=== Section Start ===

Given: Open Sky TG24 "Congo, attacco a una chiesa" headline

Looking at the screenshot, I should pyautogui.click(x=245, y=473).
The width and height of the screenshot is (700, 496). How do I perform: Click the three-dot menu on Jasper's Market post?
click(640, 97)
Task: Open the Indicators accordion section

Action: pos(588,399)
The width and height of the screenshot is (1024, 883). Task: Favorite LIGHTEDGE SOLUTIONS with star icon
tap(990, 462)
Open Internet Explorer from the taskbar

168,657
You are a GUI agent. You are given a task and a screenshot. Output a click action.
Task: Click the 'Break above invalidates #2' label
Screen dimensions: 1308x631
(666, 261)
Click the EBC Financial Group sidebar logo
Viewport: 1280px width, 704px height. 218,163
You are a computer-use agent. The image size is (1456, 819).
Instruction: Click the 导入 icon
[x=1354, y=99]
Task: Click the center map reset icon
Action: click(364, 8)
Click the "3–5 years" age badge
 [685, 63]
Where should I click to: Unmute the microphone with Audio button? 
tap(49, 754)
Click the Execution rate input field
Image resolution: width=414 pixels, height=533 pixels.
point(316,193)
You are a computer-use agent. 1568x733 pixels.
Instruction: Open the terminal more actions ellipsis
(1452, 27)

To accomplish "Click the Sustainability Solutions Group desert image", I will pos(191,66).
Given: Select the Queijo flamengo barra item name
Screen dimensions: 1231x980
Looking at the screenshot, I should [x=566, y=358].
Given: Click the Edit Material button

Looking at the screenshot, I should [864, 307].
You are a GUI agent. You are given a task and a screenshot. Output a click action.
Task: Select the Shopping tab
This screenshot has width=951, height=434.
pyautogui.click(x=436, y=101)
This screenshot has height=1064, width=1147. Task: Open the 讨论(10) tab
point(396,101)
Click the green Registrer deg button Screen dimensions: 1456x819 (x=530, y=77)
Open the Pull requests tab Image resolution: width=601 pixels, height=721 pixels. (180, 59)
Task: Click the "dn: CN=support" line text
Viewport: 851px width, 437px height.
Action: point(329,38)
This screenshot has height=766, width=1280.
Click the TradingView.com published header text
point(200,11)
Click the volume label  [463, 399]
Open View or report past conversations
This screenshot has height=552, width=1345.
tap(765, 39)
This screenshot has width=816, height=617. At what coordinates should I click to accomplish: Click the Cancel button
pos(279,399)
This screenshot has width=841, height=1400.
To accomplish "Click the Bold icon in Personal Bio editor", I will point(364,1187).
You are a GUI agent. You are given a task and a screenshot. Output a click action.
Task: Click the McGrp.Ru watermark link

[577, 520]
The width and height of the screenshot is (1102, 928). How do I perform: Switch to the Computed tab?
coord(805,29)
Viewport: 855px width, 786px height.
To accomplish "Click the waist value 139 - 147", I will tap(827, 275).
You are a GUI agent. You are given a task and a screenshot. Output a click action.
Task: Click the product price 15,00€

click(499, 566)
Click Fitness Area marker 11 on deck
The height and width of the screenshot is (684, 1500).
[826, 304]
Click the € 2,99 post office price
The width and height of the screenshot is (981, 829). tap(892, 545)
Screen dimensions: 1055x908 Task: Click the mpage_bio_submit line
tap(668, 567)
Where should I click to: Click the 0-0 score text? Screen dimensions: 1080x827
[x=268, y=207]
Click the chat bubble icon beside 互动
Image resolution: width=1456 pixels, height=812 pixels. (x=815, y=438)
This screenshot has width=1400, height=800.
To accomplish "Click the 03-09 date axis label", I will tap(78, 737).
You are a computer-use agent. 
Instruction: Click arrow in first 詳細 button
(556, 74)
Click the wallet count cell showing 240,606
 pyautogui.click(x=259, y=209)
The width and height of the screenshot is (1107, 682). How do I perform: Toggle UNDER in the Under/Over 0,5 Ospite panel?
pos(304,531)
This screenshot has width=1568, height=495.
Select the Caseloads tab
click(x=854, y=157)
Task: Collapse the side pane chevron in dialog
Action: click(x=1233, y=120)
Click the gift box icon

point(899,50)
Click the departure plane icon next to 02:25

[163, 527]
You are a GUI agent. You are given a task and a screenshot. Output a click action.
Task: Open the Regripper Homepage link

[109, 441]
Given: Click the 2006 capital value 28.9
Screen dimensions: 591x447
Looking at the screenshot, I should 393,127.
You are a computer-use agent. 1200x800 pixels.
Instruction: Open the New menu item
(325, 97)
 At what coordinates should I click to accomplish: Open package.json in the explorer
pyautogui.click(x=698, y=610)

=== Section End ===

HOW TO COMPLETE THIS TASK: Give an exact copy of the lines above from the line with "Where should I click to: Click" up to and including the line with "This screenshot has width=1568, height=495.", and leave everything else out.

TASK RESPONSE:
Where should I click to: Click the 0-0 score text? Screen dimensions: 1080x827
[x=268, y=207]
Click the chat bubble icon beside 互动
Image resolution: width=1456 pixels, height=812 pixels. (x=815, y=438)
This screenshot has width=1400, height=800.
To accomplish "Click the 03-09 date axis label", I will tap(78, 737).
You are a computer-use agent. 
Instruction: Click arrow in first 詳細 button
(556, 74)
Click the wallet count cell showing 240,606
 pyautogui.click(x=259, y=209)
The width and height of the screenshot is (1107, 682). How do I perform: Toggle UNDER in the Under/Over 0,5 Ospite panel?
pos(304,531)
This screenshot has width=1568, height=495.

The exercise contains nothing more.